_WRITTEN INSTRUCTION:_ Quote the records below word for word, from the line containing "Viewport: 1920px width, 993px height." through the line containing "click(123, 410)", including both of those lines.

_DATA ROWS:_

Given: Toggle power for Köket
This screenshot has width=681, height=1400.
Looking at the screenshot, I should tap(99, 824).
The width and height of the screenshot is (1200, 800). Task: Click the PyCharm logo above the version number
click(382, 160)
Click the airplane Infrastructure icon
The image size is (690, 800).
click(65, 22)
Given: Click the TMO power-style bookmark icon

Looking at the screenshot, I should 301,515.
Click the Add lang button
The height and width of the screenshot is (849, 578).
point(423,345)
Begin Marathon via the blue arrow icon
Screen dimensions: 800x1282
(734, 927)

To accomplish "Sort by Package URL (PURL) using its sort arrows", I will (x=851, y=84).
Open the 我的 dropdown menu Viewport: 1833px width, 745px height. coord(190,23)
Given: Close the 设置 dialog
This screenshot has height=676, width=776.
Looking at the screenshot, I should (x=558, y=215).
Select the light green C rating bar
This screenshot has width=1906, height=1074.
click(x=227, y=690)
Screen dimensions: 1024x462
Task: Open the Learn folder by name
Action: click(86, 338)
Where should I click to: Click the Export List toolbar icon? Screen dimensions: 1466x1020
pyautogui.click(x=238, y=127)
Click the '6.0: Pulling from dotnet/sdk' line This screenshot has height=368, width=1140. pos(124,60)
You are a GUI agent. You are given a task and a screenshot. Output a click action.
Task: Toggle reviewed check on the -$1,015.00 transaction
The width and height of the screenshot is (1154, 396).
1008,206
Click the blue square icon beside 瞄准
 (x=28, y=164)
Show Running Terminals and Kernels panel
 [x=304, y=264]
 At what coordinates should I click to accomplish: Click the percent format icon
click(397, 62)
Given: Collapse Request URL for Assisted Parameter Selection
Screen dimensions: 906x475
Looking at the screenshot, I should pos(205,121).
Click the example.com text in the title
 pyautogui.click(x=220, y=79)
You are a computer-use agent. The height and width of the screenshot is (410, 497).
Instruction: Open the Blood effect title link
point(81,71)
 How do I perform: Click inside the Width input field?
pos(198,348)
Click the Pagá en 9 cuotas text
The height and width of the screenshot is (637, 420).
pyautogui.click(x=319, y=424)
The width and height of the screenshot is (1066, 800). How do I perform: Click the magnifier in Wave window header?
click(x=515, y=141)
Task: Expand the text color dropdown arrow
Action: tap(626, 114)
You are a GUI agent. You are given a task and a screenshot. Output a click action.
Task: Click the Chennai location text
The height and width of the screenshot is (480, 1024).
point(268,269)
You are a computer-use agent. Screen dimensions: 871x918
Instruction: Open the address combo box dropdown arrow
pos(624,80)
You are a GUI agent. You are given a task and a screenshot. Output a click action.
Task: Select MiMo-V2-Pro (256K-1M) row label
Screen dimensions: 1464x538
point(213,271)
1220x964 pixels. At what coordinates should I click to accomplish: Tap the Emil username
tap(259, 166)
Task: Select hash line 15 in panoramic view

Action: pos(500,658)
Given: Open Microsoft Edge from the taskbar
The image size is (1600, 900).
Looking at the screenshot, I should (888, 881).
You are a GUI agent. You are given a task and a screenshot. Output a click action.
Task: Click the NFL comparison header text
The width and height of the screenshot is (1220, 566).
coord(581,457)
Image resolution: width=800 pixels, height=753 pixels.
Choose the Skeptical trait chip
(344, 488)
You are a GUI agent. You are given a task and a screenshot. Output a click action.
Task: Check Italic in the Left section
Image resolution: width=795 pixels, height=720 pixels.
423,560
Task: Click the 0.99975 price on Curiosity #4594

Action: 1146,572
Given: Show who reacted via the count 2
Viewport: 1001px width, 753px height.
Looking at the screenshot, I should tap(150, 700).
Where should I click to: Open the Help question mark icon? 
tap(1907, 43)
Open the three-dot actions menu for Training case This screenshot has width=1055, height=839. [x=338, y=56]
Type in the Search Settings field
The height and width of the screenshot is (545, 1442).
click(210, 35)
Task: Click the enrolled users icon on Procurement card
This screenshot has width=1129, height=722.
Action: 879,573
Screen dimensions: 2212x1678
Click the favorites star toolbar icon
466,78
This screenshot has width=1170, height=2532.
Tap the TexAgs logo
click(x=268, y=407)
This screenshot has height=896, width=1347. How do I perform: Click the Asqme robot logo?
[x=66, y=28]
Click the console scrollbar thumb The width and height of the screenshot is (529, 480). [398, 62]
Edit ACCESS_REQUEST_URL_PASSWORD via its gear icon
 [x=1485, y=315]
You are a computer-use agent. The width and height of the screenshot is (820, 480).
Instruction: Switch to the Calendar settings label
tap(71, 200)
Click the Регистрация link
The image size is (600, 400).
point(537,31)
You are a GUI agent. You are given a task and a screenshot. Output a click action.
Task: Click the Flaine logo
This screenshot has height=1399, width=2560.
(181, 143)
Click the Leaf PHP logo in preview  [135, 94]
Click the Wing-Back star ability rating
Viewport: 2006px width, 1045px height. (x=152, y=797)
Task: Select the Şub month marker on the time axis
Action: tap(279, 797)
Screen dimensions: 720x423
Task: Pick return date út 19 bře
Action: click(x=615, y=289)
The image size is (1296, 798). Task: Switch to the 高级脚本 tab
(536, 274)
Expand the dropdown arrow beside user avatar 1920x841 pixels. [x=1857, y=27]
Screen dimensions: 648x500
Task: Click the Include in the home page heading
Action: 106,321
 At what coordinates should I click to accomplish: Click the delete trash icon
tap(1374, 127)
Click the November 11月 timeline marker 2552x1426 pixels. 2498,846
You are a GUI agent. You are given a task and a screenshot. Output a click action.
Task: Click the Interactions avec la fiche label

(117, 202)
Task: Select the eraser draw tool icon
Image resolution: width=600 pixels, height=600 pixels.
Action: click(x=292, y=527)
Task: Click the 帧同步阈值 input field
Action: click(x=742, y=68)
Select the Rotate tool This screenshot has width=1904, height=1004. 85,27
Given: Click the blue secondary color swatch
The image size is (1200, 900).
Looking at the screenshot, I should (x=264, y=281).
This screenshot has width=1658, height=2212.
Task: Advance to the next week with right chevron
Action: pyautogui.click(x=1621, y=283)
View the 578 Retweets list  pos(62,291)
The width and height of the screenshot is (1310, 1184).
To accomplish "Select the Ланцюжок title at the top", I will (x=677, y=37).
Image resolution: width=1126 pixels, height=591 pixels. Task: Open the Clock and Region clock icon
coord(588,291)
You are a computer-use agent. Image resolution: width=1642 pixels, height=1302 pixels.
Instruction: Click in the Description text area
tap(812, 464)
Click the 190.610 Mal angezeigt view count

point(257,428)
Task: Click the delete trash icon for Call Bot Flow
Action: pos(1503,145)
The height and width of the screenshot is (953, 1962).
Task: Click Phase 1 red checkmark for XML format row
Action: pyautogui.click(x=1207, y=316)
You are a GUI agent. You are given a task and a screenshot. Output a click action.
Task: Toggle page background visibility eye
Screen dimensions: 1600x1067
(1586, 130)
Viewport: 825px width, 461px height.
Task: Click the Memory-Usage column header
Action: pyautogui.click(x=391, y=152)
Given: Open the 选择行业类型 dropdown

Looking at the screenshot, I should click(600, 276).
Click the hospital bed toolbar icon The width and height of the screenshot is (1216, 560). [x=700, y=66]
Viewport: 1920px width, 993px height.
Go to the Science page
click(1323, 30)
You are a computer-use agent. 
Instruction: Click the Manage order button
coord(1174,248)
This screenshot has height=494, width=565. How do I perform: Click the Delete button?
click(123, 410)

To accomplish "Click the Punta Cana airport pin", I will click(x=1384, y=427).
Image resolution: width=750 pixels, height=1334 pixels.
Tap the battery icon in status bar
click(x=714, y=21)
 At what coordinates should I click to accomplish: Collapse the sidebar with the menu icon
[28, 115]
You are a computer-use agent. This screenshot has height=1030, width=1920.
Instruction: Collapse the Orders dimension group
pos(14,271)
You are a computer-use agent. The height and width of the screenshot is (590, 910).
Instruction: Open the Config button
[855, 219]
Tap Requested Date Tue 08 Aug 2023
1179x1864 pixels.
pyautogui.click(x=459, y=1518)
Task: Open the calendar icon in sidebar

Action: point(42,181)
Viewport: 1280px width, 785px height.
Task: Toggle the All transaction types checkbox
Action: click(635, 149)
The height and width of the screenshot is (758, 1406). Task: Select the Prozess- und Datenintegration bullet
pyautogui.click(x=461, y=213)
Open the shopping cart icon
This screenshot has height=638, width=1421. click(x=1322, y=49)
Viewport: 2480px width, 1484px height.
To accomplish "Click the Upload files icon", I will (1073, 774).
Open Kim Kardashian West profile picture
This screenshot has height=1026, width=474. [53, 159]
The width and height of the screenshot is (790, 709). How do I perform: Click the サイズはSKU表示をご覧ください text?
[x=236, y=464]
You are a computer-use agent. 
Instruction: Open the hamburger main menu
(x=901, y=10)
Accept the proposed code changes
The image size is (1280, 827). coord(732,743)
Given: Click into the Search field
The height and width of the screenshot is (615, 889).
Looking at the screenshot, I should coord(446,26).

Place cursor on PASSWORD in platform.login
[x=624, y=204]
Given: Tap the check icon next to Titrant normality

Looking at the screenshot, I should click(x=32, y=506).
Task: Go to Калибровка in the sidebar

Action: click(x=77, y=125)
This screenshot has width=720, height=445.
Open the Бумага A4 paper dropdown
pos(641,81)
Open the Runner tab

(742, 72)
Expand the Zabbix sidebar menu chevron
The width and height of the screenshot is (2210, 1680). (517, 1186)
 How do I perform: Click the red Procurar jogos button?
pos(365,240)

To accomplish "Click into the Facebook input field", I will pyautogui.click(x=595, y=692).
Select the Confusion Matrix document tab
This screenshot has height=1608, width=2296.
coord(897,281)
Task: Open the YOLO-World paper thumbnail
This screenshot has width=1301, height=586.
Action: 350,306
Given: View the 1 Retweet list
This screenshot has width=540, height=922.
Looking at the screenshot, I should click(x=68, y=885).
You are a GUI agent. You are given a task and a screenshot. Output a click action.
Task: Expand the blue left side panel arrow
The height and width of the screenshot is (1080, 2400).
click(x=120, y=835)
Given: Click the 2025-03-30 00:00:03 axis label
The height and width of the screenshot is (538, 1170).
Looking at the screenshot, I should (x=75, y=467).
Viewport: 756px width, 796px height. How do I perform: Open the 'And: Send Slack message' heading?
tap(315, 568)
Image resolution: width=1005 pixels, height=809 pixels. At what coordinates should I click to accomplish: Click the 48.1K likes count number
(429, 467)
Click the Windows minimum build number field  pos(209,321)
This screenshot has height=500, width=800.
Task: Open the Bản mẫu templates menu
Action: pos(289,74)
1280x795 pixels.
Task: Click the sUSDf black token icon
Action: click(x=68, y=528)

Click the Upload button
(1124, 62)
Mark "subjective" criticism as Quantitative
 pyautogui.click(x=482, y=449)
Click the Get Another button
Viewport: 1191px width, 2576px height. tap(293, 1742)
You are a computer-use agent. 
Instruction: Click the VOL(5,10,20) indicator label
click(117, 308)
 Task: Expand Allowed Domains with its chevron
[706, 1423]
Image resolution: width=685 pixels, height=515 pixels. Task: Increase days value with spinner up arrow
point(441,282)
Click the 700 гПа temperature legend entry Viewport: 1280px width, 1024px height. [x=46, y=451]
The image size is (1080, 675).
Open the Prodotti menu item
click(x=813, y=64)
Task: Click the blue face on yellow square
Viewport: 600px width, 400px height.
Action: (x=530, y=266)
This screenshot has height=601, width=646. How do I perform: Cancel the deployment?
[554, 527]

_SOLUTION FOR THIS TASK:_
Viewport: 1920px width, 993px height.
Go to the Science page
click(1323, 30)
You are a computer-use agent. 
Instruction: Click the Manage order button
coord(1174,248)
This screenshot has height=494, width=565. How do I perform: Click the Delete button?
click(123, 410)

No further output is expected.